Wydaje mi się, że tak bardzo chcę happy end'u ponieważ tak naprawdę nigdy nie widziałam Liz i Aleca w jednym serialu i jakoś trudniej będzie mi to przeboleć... No i ze względu na bohaterów... Oboje cholernie dużo przeszli należy się im troszkę szczęścia... Czytałaś 'Świat Zofii' _liz chcesz, żeby u Ciebie Liz i Alec też satli się rzeczywiści i Cię nawiedzili i wypomnieli co im zrobiłaś? :cheesy:

Jednak wolę happy end łatwiej rozstanę się z tym ff.
Będę mogła go czytać, aby poprawić sobie humorek np.
Nie chcę płakać na koniec...

A co do nowej konspiracji to sie zobaczy jak będziesz aktualizować nowy ff 8) :twisted: Wszystko jest możliwe :twisted:

User avatar
Athaya
Zainteresowany
Posts: 298
Joined: Sun Jun 20, 2004 2:14 pm
Location: Kalisz

Post by Athaya » Wed Oct 27, 2004 8:41 am

Hej dopiero dziś mogłam komentnąć....

Hmmm...... Te kopniaki i walka Max z Alec'em była całkiem niezła. Wreszcie trochę się mu dostało. Nie żebymbyła na niego zła ale JAK ON TAK MÓGŁ POSTĄPIĆ Z Liz :evil: Oczwiście sam cierpi, bo zamierza zrobić... zaraz!????????.... co on konbinuje? :shock: Bo własnie to do mnie dotarło :?..._Liz pozwolę ci to wyjaśnić w najbliższą niedzielę 8) Ani mi się waż wkładać części wcześniej... Klub mnie ubije jak psa, ale zostały tylko DWIE! części do końca :cry: A ja jednak bym nie chciała szybkiego zakończenia :twisted: I ta gra na fortepianie... Kurcze ty nawet takie niewinne coś potrafisz tak ślicznie zobrazować! Chyba się zgłoszę na nauki do ciebie w pisaniu 8) A Liz.... Mniej więcej wróciła do poprzedniego stanu jak było zanim poznała Aleca.... Nie ładnie.
Image

_liz
Fan...atyk
Posts: 1041
Joined: Fri Aug 15, 2003 4:07 pm
Location: Wrocław
Contact:

Post by _liz » Wed Oct 27, 2004 3:15 pm

XXIX

Owinął biodra ręcznikiem i wyszedł spod prysznica. Ciągle czuł strumienie wody uderzające o skórę. Potrząsnął głową, chcąc wyrzucić wszystkie myśli dotyczące Liz.

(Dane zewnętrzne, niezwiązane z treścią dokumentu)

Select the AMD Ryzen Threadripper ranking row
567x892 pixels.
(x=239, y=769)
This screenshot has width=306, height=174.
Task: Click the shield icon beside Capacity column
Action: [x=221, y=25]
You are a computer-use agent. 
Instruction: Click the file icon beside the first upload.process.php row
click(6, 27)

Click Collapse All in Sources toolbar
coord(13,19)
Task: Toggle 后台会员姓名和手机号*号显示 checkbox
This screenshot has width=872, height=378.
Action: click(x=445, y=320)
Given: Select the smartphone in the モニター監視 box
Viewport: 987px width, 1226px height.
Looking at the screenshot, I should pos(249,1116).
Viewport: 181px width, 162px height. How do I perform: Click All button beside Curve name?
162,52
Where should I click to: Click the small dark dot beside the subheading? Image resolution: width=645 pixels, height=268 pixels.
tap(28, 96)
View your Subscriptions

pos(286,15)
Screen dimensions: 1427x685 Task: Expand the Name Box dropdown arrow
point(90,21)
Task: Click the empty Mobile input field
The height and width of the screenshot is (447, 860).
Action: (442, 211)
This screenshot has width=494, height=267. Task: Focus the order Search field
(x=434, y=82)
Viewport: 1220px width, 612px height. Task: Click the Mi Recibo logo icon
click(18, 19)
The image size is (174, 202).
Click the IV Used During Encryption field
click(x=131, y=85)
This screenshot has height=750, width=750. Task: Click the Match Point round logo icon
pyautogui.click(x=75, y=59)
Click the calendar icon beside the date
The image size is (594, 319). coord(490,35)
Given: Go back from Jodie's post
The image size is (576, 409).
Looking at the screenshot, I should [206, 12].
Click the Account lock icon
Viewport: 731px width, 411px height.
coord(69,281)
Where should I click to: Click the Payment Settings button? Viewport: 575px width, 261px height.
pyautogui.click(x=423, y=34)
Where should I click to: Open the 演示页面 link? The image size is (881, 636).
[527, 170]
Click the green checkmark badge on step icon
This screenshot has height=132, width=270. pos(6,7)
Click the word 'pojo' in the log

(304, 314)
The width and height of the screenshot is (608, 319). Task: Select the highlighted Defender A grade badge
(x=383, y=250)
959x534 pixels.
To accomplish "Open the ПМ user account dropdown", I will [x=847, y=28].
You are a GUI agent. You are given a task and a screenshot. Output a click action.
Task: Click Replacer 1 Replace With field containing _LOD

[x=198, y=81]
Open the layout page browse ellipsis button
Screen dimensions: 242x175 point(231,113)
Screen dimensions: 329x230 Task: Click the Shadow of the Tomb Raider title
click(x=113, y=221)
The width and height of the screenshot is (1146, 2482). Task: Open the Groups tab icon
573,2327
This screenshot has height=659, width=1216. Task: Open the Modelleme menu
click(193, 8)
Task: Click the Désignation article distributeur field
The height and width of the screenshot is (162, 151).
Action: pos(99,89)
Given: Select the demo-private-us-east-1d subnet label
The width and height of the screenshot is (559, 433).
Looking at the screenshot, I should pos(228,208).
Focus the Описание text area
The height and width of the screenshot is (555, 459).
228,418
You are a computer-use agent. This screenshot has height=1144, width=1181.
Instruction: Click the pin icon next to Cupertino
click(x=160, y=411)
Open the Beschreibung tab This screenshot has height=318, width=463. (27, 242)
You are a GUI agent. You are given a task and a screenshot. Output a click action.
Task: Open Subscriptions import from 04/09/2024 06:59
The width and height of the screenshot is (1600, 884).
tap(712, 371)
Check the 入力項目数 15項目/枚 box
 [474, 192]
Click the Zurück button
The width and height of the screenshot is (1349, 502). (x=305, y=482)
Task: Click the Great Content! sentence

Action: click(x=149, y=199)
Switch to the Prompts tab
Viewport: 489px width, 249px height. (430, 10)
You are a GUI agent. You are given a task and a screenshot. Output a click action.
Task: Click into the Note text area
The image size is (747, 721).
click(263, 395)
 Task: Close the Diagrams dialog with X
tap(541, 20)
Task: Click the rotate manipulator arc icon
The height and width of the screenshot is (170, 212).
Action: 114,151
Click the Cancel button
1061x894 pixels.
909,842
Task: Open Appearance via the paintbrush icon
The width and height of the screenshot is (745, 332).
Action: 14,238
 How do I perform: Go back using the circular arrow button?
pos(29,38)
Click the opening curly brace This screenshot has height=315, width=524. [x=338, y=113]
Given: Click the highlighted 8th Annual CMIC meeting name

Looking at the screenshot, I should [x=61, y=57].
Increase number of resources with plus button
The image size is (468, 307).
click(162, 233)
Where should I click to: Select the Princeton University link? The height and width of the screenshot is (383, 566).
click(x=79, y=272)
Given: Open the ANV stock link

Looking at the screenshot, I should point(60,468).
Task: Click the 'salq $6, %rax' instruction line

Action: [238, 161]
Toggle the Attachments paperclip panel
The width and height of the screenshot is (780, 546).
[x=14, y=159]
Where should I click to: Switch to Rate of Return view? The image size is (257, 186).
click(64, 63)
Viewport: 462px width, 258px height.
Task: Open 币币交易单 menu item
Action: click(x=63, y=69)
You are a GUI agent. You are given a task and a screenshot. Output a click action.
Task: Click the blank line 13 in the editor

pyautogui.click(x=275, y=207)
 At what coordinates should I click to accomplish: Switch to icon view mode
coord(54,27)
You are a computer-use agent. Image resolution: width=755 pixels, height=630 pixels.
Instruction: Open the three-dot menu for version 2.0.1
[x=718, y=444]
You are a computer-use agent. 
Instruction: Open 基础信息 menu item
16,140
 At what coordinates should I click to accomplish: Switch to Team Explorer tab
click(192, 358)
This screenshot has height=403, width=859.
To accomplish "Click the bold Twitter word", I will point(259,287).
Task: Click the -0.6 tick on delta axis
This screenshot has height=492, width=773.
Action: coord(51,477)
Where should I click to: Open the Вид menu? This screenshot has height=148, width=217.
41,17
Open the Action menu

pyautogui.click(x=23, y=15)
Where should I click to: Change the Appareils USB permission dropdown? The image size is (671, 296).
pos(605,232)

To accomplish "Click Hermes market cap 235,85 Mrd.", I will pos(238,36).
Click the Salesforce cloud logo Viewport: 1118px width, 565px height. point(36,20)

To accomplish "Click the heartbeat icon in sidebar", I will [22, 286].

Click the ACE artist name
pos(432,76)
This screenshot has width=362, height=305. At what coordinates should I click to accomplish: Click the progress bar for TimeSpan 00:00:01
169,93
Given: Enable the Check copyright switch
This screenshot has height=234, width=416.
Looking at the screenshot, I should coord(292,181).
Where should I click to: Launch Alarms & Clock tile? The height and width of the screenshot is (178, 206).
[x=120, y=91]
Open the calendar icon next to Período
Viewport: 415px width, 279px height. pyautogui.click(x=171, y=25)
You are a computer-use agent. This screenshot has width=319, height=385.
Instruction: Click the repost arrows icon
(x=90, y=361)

Odepchnął ją z całej siły, używając najgorszego argumentu. Powinien teraz przestać o tym myśleć. Zachowywać się jakby naprawdę nic nie czuł, jakby zrobił to z obojętnością. Dlaczego więc tak bardzo bolało? I to jego! Wyszkolonego żołnierza panującego nad emocjami. Nie dręczył go sam fakt rozstania z nią, ale świadomość bólu jaki jej zadał.

Spojrzał na pęknięty kafelek. Tak samo rozpadało się to, co ich łączyło. Cieniutka rysa, którą on pogłębił, teraz tworzyła szczelinę. Wiedział, że jeśli szybko nie zareaguje, ta tafla się rozkruszy w drobne kawałeczki.

Zaklął pod nosem. Ciągle coś w nim pragnęło to wszystko naprawić. Gdyby tylko miał jedną drobną nić nadziei, że byłaby mu w stanie wybaczyć, padłby przed nią na kolana i dał się zlinczować.

Za jeden jej uśmiech oddałby wszystko. Ale za późno się zorientował, że posunął się o jeden krok za daleko, że nie da się tego cofnąć. Sięgnął do kafelka, by sprawdzić głębokość pęknięcia. Momentalnie zamknął oczy, kiedy wszystko zawirowało. Nie było obrazów jak do tej pory. Tylko gnębiące, przerażające uczucie, że serce pęka. Ale nie jego serce.

* * *

Max rozejrzała się dokoła. Brakowało jej tego zapachu i przyjemnego ciepła. Kolorowe ściany i dźwięk wstukiwanych klawiszy. Przymknęła powieki, wsłuchując się w głos mężczyzny rozmawiającego przez telefon. Logan. Kąciki jej ust uniosły się ku górze.

Weszła spokojnie do pracowni, opierając się o framugę oszklonych drzwi. Ciemne oczy wpatrywały się w okularnika siedzącego na wózku inwalidzkim. Poczuła przyjemną falę gorąca wypełniającą ją od środka.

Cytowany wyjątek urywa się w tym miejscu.